The timing of a BOR change is important, particularly for businesses with complex insurance needs. If a policy renewal is approaching, revoking a BOR too close to the deadline may create complications, as the new broker may not have sufficient time to negotiate terms or secure alternative coverage. Some insurance carriers restrict mid-term BOR changes, meaning the policyholder may need to wait until renewal before officially appointing a new representative. This is especially relevant in industries with specialized underwriting requirements, where market access is limited, and a delayed transition could impact policy pricing or availability.
For the change to be valid, the new BOR letter must follow the insurer’s formatting requirements, which often include the policyholder’s name, policy number, and a clear statement revoking the prior broker’s authority. Some insurers require the letter to be signed by an authorized representative, such as a business owner or executive, to prevent unauthorized changes. Failure to meet these requirements can result in processing delays, leaving the policyholder without a designated broker.
Many policyholders assume that signing a BOR letter immediately changes their policy terms, coverage, or pricing. In reality, the BOR only transfers broker representation; it does not alter the policy itself. The new broker can negotiate adjustments, but those changes are subject to the insurer’s underwriting guidelines and approval. Simply switching brokers does not automatically lead to better rates or expanded coverage unless the new broker has access to different markets or a stronger negotiating position.

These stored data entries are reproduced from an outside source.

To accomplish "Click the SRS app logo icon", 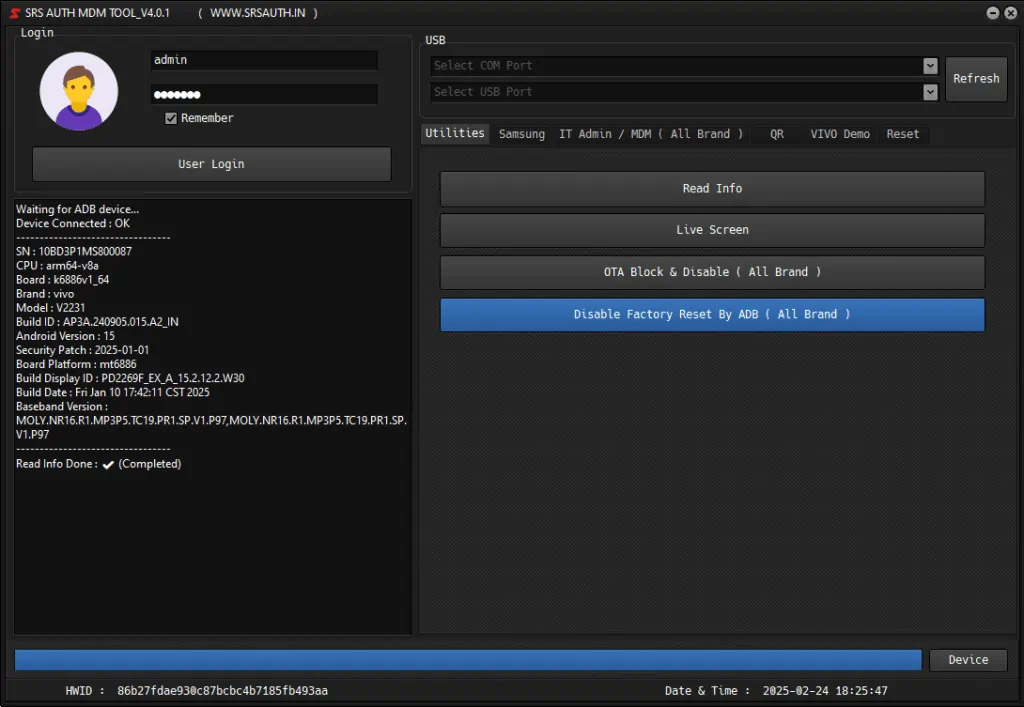I will point(14,13).
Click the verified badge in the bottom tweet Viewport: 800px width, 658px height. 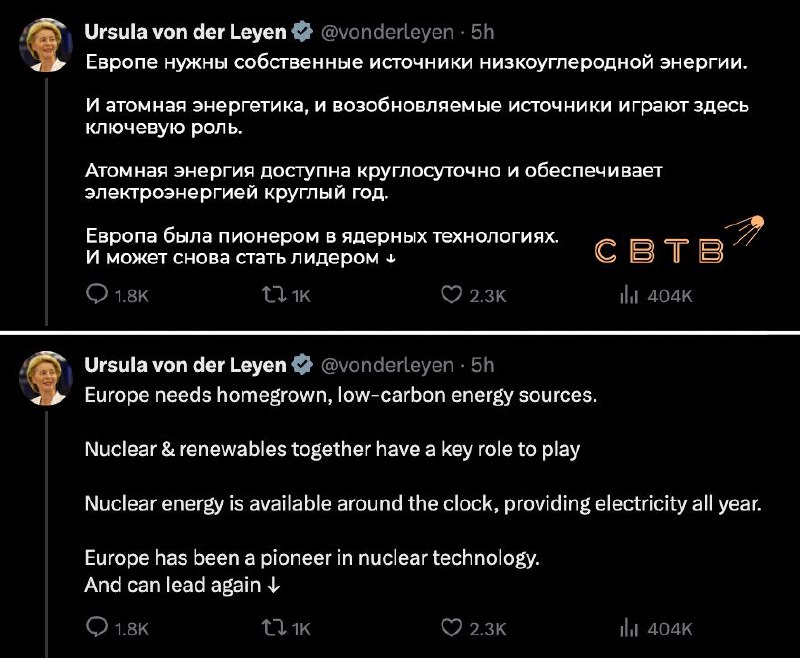pyautogui.click(x=301, y=366)
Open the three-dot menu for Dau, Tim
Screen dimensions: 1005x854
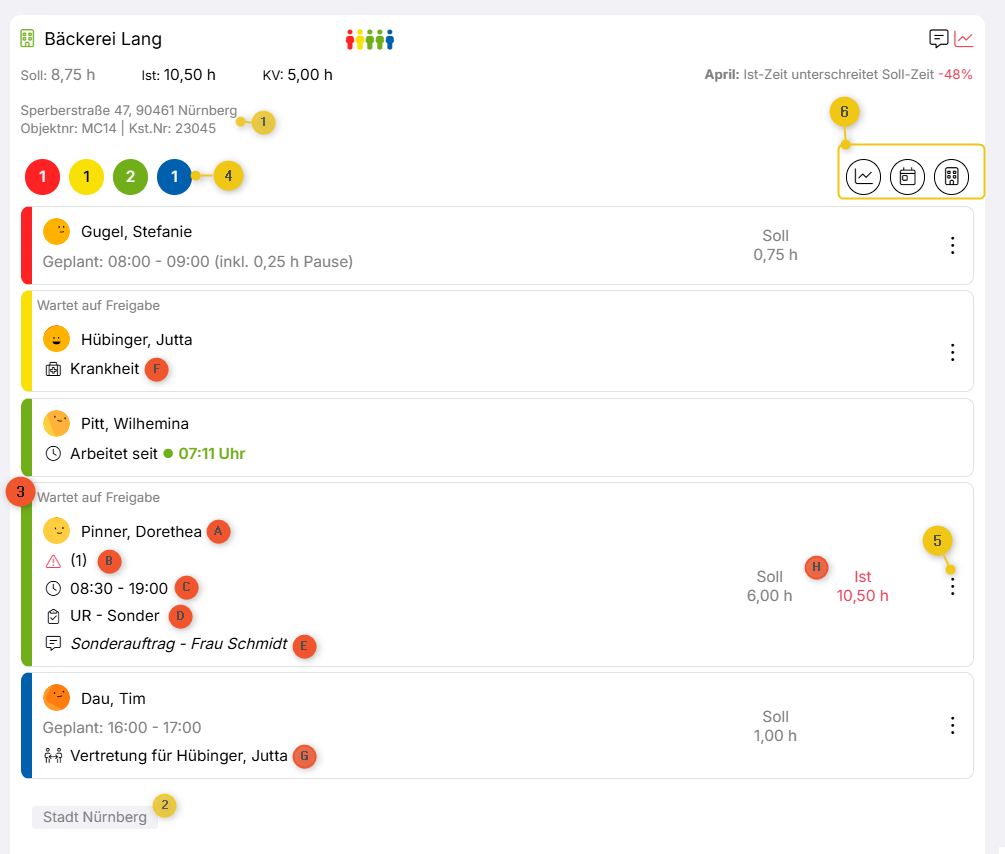[952, 725]
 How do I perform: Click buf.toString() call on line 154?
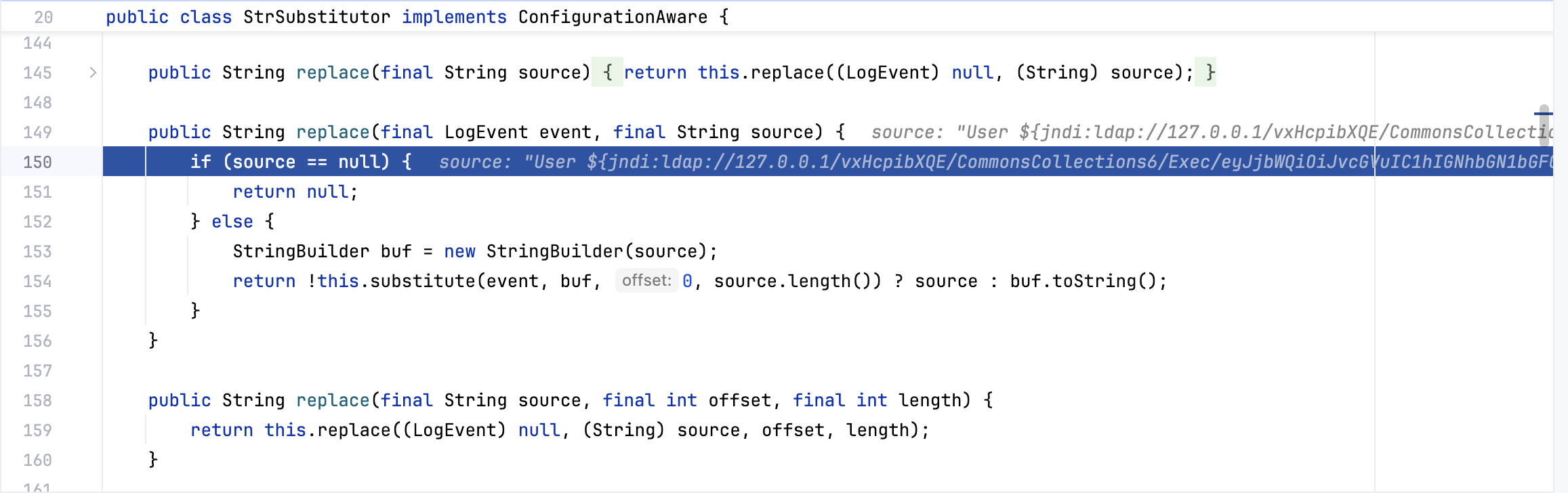click(1083, 281)
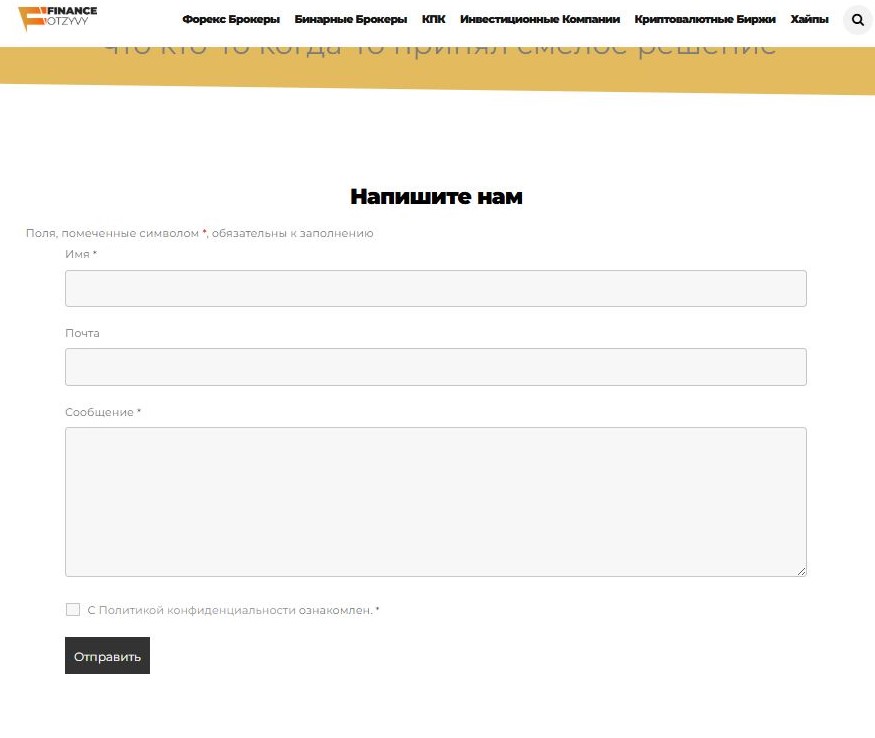Image resolution: width=875 pixels, height=738 pixels.
Task: Click into the Почта input box
Action: (435, 367)
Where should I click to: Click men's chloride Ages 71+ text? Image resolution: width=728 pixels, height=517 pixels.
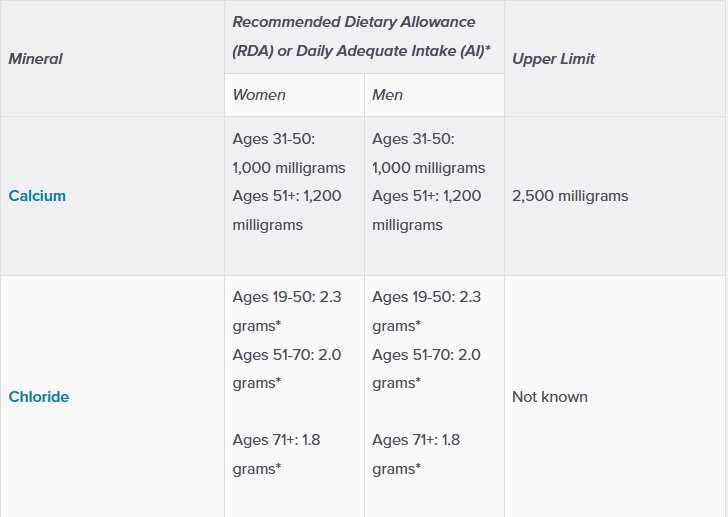(416, 454)
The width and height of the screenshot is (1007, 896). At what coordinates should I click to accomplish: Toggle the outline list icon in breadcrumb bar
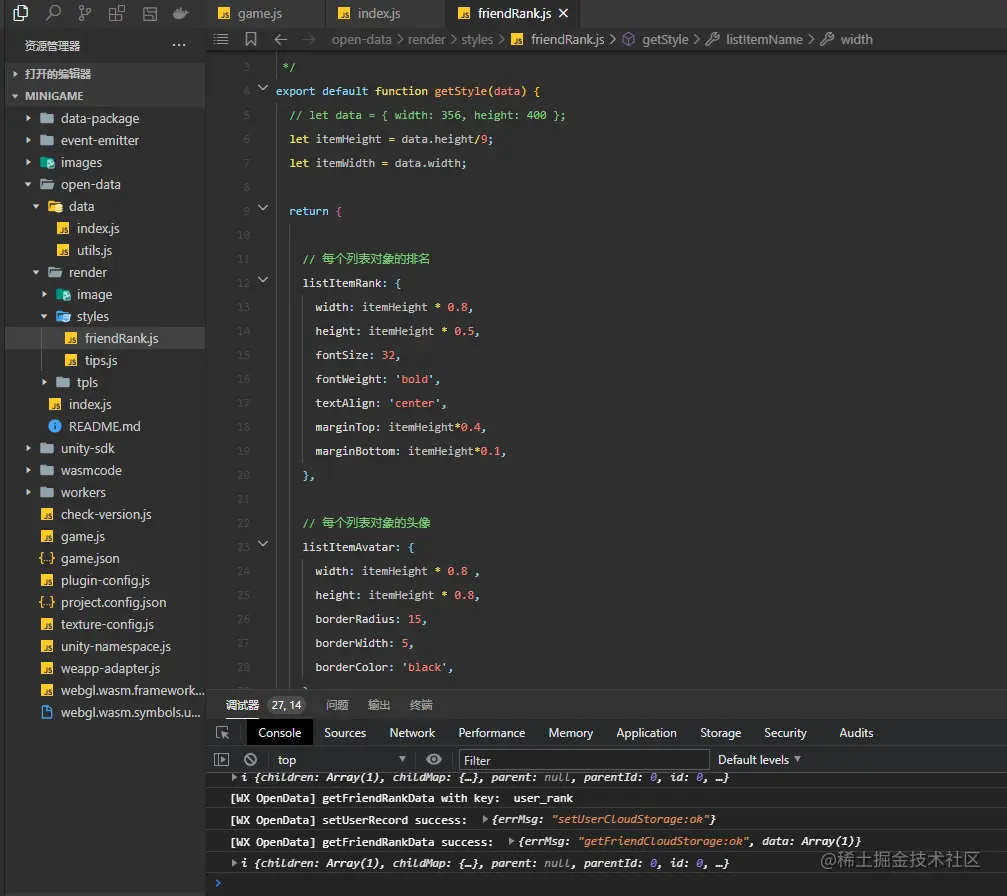point(222,39)
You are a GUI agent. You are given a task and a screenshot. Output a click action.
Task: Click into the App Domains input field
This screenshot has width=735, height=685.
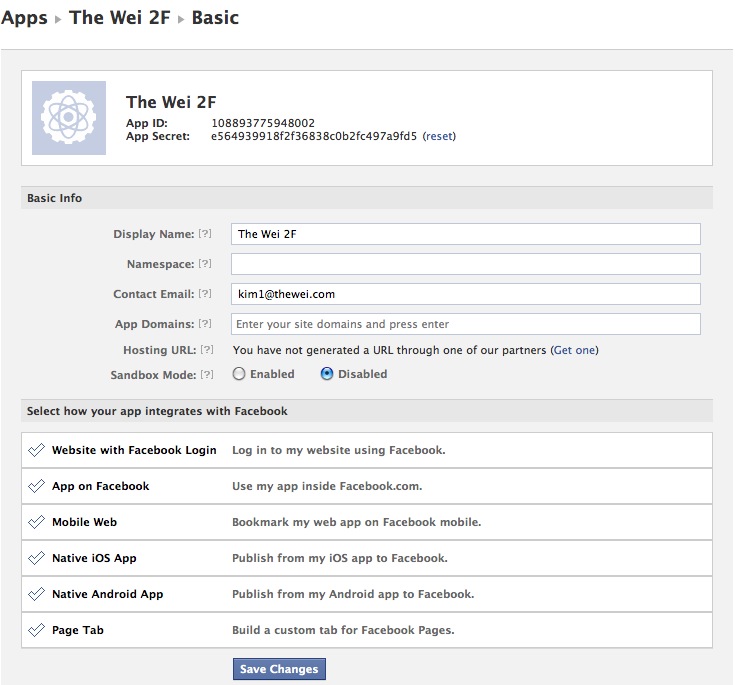(465, 324)
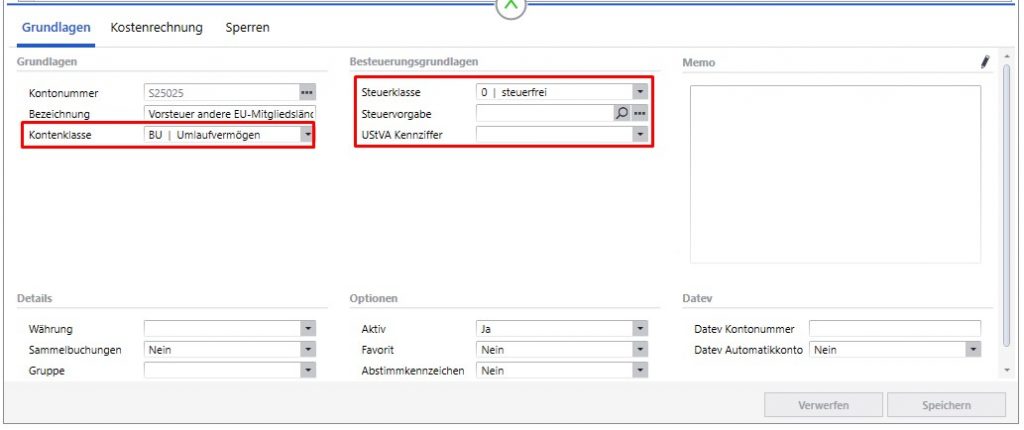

Another common misunderstanding is that a BOR grants the new broker immediate access to all policy details and carrier communications. While the insurer will recognize the new broker as the official representative, some carriers delay access until the transition is fully processed, which can take several days. During this period, the previous broker may still have access to policy information, potentially leading to confusion if both brokers attempt to make changes or submit requests on behalf of the insured. Policyholders should verify when their new broker will receive full access to avoid communication gaps.
The BOR process is governed by various legal and regulatory frameworks that ensure transparency and protect the interests of policyholders, brokers, and insurers. While specifics vary by jurisdiction, most states have guidelines on how BOR letters must be structured, submitted, and processed. These regulations often include provisions on who can sign a BOR, how disputes over representation are handled, and whether an insurer can reject a BOR request under certain circumstances. In commercial insurance, compliance with contractual obligations is also a factor, as businesses may be required to maintain continuous broker representation to satisfy lender or client requirements.
A key legal aspect of a BOR is the potential for conflicts of interest. Brokers have a fiduciary duty to act in their clients’ best interests, but they also maintain relationships with insurance carriers, which can create competing incentives. Some jurisdictions require brokers to disclose potential conflicts, such as exclusive agreements with certain insurers. Additionally, legal disputes can arise if a policyholder believes they were misled into signing a BOR or if a broker is accused of improper influence. State insurance departments oversee these matters, and policyholders who suspect misconduct can file complaints or seek legal recourse.